Federal law protects tenants in federally assisted housing programs from being evicted or denied housing because they are survivors of domestic violence, dating violence, sexual assault, or stalking. Under the Violence Against Women Act, an incident of violence cannot be treated as a lease violation by the victim or used as good cause for termination. The landlord can pursue eviction of the abuser through a lease bifurcation without removing the victim from the home.8Office of the Law Revision Counsel. 34 USC 12491 – Housing Protections for Victims of Domestic Violence, Dating Violence, Sexual Assault, and Stalking These federal protections apply specifically to covered housing programs like public housing and Section 8 vouchers. Many states have enacted parallel laws that extend similar protections, including early lease termination rights, to tenants in private-market housing as well.
If you break a lease for a reason not covered by a specific statute, your financial exposure depends heavily on whether your state requires the landlord to mitigate damages. Most states do. Mitigation means the landlord must make reasonable efforts to find a new tenant rather than letting the unit sit empty and billing you for the entire remaining lease term. “Reasonable efforts” generally means taking the same steps the landlord would normally take to fill a vacancy, such as listing and advertising the unit. Once a new tenant moves in, your liability for future rent ends. You may still owe rent for the period the unit was empty plus the landlord’s reasonable re-rental costs.

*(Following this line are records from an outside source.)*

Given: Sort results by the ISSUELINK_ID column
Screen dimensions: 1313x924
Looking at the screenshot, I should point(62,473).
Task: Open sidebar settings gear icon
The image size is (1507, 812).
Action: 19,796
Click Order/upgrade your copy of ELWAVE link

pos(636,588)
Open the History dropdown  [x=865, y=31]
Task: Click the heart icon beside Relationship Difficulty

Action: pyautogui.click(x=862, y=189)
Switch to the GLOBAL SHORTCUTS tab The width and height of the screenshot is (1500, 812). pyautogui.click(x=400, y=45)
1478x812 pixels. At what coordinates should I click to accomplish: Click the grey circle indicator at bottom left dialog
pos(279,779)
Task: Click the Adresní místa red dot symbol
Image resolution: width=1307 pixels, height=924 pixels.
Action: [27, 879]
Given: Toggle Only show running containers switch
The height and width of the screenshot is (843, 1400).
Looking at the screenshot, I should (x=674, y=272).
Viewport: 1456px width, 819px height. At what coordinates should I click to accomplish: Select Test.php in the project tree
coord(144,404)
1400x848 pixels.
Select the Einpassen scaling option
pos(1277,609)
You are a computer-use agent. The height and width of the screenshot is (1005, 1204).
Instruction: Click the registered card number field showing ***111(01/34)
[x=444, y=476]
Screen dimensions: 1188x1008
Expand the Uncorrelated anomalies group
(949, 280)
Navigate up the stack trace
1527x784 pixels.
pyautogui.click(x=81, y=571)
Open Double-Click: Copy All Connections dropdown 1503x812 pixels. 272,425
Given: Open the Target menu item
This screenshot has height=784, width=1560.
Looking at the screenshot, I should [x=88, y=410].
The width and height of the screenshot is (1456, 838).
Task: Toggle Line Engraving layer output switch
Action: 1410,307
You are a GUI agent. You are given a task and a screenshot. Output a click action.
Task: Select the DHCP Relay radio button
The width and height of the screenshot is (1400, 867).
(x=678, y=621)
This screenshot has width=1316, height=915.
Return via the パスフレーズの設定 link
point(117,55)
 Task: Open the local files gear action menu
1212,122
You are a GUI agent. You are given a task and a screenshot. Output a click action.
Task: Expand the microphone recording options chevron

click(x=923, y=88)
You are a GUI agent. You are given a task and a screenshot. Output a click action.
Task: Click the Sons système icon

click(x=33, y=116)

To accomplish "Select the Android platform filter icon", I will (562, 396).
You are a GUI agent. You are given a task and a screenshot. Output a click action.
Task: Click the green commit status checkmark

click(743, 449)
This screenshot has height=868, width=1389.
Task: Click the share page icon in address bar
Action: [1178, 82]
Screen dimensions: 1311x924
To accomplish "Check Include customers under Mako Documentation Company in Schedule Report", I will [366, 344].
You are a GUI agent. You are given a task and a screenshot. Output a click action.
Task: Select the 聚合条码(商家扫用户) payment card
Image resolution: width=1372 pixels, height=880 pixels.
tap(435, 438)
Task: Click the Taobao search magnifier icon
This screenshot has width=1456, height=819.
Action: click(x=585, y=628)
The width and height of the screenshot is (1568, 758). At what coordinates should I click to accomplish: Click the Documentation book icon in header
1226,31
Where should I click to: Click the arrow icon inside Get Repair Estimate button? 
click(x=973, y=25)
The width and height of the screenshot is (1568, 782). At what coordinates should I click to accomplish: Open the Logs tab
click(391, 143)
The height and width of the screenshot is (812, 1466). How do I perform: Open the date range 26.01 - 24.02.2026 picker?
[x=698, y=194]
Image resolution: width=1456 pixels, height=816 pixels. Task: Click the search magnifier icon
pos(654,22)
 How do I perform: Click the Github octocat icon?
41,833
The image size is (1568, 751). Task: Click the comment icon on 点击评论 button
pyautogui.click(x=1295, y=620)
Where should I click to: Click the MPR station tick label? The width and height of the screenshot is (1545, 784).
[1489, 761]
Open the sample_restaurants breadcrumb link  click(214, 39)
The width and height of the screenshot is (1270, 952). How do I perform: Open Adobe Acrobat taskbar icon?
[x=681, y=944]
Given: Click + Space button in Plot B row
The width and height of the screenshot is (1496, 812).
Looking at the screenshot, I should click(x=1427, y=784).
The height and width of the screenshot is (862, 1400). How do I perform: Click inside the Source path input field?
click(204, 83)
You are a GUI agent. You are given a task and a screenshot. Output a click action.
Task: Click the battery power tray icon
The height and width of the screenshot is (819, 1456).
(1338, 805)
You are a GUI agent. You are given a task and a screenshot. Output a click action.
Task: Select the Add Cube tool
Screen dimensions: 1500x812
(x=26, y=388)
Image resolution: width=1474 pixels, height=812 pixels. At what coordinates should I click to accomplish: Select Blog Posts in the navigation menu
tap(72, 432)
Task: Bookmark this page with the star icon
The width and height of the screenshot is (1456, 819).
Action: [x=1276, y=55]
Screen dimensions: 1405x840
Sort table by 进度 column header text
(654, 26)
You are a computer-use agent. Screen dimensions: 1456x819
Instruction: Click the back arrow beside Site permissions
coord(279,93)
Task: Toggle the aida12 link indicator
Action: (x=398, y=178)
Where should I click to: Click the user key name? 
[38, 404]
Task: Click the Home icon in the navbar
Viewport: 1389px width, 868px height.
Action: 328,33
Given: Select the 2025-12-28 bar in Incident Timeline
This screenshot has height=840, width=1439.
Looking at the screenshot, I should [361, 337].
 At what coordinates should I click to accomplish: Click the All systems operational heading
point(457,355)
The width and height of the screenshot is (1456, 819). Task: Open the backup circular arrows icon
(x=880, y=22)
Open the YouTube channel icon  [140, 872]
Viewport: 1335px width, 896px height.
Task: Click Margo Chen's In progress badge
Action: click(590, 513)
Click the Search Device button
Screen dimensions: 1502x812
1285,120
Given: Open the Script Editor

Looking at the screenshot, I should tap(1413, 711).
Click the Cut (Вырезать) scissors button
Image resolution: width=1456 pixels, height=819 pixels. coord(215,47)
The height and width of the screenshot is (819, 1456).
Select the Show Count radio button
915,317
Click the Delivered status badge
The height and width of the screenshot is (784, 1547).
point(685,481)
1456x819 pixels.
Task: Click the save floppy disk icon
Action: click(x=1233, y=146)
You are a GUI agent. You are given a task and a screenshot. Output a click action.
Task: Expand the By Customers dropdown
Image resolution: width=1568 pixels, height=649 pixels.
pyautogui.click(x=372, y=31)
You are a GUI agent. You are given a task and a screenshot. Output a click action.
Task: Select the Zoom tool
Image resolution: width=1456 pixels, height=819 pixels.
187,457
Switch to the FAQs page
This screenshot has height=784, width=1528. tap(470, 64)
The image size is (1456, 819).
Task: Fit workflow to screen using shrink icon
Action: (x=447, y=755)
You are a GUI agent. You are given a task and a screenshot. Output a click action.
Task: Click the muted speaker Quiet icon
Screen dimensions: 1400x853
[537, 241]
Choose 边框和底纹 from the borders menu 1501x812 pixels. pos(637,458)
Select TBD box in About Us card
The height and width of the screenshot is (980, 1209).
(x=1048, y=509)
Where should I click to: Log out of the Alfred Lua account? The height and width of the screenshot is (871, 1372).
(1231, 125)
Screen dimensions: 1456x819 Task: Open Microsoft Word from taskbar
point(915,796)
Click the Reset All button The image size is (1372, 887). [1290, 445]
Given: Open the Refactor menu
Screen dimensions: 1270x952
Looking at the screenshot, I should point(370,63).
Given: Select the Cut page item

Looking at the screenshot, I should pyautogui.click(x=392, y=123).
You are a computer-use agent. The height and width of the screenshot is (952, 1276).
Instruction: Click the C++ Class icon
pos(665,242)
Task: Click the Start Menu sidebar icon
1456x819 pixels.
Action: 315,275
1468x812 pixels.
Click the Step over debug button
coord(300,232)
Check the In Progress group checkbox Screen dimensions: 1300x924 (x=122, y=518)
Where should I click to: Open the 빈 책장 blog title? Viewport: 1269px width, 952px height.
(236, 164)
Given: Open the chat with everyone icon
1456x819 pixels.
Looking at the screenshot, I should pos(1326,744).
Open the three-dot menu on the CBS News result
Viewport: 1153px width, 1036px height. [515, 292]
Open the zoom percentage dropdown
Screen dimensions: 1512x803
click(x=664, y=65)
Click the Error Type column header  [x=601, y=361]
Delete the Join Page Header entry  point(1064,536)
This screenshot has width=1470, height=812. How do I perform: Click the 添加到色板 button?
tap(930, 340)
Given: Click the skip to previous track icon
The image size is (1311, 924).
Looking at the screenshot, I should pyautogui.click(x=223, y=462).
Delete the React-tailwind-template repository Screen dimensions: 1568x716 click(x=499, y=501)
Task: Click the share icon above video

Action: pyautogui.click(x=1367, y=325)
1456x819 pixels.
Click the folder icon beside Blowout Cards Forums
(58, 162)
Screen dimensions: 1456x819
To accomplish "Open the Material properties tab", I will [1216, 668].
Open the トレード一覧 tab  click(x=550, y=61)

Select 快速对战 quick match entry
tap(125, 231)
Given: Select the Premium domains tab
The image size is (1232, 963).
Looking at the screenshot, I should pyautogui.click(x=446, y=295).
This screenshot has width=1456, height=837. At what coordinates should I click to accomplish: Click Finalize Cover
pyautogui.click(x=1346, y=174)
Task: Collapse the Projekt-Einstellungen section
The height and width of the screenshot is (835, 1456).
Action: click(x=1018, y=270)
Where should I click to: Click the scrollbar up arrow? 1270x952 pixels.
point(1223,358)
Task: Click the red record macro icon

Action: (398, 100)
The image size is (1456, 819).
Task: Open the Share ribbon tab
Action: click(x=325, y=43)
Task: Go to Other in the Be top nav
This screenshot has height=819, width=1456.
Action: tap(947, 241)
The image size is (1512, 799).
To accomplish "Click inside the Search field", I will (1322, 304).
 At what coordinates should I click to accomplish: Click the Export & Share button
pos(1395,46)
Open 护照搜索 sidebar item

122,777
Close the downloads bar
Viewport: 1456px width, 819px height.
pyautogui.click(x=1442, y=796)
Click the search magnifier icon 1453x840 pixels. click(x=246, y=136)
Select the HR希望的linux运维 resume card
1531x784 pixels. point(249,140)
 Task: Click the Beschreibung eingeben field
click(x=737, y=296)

Knowing your rights matters far less if you do not know where to go when they are violated. For housing discrimination under the Fair Housing Act, you can file a complaint with the U.S. Department of Housing and Urban Development. Complaints must be filed within one year of the last discriminatory act and can be submitted online, by phone, by email, or by mail.9U.S. Department of Housing and Urban Development. Report and Investigate Housing Discrimination HUD will investigate and may refer the case to a state or local agency.
For habitability complaints, most cities and counties have a housing inspection or code enforcement department that can inspect your unit and order repairs. Filing a complaint with that office also creates a paper trail that triggers retaliation protections. For deposit disputes, small claims court is designed for exactly this kind of case and does not require an attorney.
Across all of these situations, documentation is what separates a winnable claim from a frustrating conversation. Photograph conditions, save every written communication with your landlord, send important requests by email or certified mail so you have proof of delivery, and keep copies of your lease, rent receipts, and any notices you receive. Tenant rights are only as strong as the evidence behind them.